La sodomie est à la mode
37% des Françaises déclaraient avoir pratiqué la sodomie en 2006, alors qu’elles étaient 24% en 1992. Pour les hommes, ces taux s’élèvent à 45% en 2006, contre 30% en 1992. Depuis quelques année la sodomie, ou pénétration anale, est très tendance. Qu’impliquent ces images et ces chiffres ? La sodomie est-elle le dernier pas à franchir vers une sexualité libérée ou au contraire un signe de soumission à un(e) partenaire inspiré par la pornographie ? La mode a-t-elle sa place dans un domaine aussi intime que la sexualité ? Reflète-t-elle vraiment ce que vivent les gens ou ce qu’ils souhaitent partager avec leur partenaire ? Et quels sont les conséquences de cette pratique ? Le point sans tabou avec des sexologues, médecin et témoins.

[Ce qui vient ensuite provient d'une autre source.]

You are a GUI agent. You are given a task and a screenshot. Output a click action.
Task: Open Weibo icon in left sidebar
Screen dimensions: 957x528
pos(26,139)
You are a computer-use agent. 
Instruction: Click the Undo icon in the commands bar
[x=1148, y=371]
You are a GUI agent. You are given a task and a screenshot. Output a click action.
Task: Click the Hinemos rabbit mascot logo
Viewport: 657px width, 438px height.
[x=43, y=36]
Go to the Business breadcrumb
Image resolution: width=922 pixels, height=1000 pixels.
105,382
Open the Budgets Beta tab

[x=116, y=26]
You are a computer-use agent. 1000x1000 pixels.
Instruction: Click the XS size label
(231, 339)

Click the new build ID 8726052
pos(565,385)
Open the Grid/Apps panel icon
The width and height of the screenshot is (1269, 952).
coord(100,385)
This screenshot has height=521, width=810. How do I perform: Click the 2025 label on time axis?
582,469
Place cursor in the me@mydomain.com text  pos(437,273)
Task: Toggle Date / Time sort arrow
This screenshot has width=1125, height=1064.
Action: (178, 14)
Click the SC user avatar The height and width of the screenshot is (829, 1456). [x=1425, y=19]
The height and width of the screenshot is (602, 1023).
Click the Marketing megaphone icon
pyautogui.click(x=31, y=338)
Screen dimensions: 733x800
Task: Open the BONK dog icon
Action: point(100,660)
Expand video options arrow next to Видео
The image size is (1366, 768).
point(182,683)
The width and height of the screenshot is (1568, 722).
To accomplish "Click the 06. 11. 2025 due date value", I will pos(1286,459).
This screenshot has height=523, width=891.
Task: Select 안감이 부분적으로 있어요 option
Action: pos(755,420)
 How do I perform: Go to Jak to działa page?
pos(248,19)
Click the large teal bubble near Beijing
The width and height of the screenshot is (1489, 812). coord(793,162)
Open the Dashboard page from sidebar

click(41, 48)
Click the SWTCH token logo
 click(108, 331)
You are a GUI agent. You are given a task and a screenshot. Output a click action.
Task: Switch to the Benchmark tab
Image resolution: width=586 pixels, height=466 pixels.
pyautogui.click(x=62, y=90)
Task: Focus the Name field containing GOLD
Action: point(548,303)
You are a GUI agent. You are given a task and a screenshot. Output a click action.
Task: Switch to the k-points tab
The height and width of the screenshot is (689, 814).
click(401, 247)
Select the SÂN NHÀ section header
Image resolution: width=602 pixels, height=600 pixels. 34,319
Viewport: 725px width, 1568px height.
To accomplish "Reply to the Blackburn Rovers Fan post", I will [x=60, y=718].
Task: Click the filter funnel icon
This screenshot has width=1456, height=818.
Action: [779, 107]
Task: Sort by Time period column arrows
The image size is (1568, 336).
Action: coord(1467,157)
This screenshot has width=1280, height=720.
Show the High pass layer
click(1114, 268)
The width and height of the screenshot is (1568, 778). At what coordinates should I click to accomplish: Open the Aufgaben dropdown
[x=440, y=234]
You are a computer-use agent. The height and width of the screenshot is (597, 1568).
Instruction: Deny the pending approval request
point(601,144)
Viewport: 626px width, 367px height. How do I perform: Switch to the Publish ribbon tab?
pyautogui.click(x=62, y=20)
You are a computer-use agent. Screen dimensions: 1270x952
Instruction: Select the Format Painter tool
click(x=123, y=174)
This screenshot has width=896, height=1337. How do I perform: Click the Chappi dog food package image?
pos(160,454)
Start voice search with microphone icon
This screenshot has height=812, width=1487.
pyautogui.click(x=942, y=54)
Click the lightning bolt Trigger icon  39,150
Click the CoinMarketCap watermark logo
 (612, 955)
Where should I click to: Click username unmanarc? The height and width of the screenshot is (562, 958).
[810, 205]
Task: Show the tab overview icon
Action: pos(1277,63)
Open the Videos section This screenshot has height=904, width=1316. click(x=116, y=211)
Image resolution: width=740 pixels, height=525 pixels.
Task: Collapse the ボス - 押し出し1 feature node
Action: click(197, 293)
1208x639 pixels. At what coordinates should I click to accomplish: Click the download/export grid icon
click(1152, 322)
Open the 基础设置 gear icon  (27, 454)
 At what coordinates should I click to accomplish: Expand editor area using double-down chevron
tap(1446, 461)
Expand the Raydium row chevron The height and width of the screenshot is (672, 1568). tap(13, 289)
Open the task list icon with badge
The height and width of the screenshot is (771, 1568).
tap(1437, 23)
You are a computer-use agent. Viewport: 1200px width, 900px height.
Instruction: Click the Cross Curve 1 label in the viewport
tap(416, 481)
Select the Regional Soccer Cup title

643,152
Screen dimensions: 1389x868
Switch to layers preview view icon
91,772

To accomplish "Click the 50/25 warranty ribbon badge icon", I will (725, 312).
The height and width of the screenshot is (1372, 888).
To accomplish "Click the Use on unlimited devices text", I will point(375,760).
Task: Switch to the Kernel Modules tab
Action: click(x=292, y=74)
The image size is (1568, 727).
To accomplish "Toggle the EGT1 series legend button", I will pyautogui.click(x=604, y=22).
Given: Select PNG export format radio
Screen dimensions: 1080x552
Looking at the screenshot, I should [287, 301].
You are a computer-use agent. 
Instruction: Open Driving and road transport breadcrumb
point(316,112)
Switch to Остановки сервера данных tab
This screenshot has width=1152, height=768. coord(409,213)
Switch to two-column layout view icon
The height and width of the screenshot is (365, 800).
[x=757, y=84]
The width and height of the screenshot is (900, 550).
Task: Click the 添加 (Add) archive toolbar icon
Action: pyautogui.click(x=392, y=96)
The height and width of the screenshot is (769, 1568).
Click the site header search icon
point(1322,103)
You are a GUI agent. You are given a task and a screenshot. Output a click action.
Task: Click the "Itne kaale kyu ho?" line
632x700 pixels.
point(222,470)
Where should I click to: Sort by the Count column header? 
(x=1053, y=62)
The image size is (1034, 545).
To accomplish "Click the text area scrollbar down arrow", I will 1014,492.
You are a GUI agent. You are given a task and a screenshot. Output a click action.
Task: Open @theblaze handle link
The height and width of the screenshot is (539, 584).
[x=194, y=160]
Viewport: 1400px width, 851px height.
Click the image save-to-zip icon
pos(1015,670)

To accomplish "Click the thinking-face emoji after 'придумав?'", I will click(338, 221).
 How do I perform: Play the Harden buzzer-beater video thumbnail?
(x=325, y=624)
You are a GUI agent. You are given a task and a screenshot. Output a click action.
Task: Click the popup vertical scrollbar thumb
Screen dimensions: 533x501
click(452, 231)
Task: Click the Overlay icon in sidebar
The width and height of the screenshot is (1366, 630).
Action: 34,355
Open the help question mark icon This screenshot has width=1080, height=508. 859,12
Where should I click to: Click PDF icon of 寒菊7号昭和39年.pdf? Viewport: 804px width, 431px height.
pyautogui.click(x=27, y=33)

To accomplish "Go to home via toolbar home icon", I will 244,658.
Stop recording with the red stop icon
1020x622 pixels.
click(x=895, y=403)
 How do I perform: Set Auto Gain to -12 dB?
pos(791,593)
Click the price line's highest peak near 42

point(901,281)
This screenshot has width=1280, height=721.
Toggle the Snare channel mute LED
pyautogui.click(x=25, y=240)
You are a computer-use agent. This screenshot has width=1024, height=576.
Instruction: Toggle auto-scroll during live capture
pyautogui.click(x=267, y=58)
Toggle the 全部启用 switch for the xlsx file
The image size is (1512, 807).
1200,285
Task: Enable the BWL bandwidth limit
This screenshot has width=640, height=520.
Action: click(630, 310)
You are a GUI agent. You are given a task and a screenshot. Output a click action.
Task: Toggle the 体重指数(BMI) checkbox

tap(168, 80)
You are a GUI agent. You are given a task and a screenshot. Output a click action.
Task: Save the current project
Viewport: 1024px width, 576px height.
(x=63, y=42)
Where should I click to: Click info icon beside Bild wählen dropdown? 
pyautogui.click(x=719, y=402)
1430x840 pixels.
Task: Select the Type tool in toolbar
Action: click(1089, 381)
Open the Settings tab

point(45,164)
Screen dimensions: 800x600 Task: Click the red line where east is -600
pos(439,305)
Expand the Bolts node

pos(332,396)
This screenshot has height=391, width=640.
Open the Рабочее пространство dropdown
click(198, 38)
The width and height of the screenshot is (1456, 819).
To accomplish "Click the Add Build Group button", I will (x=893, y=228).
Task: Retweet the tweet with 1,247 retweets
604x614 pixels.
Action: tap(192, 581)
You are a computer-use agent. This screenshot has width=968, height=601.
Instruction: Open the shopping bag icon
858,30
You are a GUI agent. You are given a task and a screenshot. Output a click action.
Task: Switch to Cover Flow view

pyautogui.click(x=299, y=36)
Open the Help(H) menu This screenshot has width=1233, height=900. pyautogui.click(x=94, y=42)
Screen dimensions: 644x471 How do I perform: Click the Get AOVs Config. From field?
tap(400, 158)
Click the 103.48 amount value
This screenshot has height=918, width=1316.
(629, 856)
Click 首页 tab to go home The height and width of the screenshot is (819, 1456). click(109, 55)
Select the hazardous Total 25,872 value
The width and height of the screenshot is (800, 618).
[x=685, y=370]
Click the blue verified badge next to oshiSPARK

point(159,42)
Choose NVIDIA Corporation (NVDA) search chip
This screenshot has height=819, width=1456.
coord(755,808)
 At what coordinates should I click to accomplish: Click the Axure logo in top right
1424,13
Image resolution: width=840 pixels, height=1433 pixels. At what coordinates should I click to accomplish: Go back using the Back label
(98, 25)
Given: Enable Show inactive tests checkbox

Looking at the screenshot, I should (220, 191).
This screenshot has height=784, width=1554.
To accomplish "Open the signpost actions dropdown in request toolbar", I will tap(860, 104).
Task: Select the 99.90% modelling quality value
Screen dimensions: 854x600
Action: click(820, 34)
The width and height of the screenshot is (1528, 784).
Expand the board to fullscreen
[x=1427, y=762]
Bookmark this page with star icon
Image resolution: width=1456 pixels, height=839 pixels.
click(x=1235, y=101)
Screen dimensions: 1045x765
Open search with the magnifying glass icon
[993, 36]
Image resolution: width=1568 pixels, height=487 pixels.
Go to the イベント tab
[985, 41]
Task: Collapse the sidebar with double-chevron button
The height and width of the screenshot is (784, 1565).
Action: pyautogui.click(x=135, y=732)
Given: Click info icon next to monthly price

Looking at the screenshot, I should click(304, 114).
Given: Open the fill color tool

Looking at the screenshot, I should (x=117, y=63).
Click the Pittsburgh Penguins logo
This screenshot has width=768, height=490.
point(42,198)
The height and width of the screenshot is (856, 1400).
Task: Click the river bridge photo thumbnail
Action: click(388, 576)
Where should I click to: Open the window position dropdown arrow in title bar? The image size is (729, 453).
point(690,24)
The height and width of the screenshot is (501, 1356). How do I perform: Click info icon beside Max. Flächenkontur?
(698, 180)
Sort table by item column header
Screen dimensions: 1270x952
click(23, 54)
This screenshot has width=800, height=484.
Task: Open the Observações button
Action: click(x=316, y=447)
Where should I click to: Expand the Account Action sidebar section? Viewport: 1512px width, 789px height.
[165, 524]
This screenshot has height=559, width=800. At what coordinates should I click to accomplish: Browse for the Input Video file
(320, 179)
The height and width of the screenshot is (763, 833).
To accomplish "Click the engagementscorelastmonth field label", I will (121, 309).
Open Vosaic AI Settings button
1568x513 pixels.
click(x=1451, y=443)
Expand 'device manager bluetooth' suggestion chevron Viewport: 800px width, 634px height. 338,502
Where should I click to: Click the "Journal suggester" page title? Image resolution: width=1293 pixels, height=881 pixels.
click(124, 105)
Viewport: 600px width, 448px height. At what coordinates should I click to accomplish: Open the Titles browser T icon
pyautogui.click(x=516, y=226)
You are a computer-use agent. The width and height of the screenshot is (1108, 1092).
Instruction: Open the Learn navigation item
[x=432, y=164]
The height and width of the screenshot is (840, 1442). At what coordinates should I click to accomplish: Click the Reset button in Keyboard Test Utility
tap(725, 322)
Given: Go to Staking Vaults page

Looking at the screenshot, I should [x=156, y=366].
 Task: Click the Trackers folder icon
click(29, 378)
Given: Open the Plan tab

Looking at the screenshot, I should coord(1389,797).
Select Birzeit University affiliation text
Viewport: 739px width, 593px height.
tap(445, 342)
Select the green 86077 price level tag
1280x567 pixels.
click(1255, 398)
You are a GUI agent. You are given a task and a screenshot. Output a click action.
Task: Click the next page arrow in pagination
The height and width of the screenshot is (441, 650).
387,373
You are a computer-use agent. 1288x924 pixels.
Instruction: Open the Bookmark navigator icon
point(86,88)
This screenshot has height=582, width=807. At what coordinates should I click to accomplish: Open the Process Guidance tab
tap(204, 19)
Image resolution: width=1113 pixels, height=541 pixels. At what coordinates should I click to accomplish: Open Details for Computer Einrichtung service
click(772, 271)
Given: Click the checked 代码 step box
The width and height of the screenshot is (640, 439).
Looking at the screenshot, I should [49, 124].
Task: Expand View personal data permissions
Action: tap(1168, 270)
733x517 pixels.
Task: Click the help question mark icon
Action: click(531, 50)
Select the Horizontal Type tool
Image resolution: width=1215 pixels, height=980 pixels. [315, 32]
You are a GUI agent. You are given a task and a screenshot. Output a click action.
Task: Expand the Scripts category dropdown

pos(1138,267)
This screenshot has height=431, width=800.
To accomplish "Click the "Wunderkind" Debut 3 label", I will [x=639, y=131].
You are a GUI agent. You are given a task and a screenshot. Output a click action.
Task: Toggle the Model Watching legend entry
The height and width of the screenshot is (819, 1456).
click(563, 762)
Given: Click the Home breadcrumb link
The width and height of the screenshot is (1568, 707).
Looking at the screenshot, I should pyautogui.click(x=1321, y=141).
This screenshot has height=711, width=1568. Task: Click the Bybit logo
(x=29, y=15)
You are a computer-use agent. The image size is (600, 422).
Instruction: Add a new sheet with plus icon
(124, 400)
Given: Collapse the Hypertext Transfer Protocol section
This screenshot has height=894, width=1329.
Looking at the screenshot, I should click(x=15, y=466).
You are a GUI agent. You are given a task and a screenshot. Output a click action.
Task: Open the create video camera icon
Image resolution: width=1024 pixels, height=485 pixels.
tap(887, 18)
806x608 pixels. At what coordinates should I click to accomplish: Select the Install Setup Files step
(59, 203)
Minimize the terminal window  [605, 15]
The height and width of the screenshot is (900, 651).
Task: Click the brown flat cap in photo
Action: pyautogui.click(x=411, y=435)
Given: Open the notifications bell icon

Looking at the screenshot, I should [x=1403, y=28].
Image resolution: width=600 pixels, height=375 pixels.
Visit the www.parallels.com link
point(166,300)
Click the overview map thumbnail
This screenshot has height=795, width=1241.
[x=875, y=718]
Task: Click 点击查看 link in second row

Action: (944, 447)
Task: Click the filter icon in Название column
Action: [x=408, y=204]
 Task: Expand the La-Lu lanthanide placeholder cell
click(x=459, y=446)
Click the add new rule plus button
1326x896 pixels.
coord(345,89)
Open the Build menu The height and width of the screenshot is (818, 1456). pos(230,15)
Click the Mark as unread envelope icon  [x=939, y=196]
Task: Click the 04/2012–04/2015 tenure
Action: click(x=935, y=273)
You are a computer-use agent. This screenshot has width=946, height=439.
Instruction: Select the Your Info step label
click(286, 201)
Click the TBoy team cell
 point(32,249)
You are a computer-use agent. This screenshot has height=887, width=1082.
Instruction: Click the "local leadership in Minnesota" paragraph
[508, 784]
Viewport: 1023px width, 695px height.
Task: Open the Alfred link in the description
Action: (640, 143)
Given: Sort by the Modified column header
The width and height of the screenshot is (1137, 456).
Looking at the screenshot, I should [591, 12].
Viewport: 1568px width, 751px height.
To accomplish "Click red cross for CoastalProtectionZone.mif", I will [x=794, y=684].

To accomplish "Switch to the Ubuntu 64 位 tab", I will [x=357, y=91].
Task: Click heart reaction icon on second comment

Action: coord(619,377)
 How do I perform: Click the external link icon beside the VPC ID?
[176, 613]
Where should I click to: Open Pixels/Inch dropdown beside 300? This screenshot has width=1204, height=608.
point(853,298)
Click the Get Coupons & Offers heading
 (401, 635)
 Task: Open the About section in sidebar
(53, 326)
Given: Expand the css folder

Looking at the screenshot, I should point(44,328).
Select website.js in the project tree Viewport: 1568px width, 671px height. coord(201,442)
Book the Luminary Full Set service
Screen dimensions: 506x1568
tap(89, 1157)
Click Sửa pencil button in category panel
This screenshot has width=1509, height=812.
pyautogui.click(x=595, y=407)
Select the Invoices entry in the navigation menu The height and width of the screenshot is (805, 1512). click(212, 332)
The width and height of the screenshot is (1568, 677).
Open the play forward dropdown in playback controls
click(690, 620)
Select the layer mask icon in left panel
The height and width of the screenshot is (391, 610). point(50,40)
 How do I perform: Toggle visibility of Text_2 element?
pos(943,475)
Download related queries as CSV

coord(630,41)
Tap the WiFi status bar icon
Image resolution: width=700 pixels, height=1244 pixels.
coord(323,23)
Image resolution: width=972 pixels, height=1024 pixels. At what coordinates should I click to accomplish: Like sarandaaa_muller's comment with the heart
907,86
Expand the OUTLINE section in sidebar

Alain Curel, psychologue et sexologue à Genève et Laurence Dispaux, psychologue et sexologue à Morges, répondent à nos questions. (Ils ont été interviewés séparément.)
La pratique de la sodomie semble être à la mode actuellement. En tant que sexologue, constatez-vous cette tendance?
A. C: Je tiens à dire que les médias ont amplifié le phénomène. On parle de sodomie dans beaucoup de revues et de médias en général, ce qui tend à faire croire que c’est une pratique courante, mais dans les faits ce n’est pas le cas. Et ce n’est pas non plus quelque chose de nouveau.
L. D: C’est une mode, c’est évident. Cela fait partie des choses que l’on envisage d’essayer et beaucoup de couples hétérosexuels en font l’expérience. Cela devient de plus en plus courant.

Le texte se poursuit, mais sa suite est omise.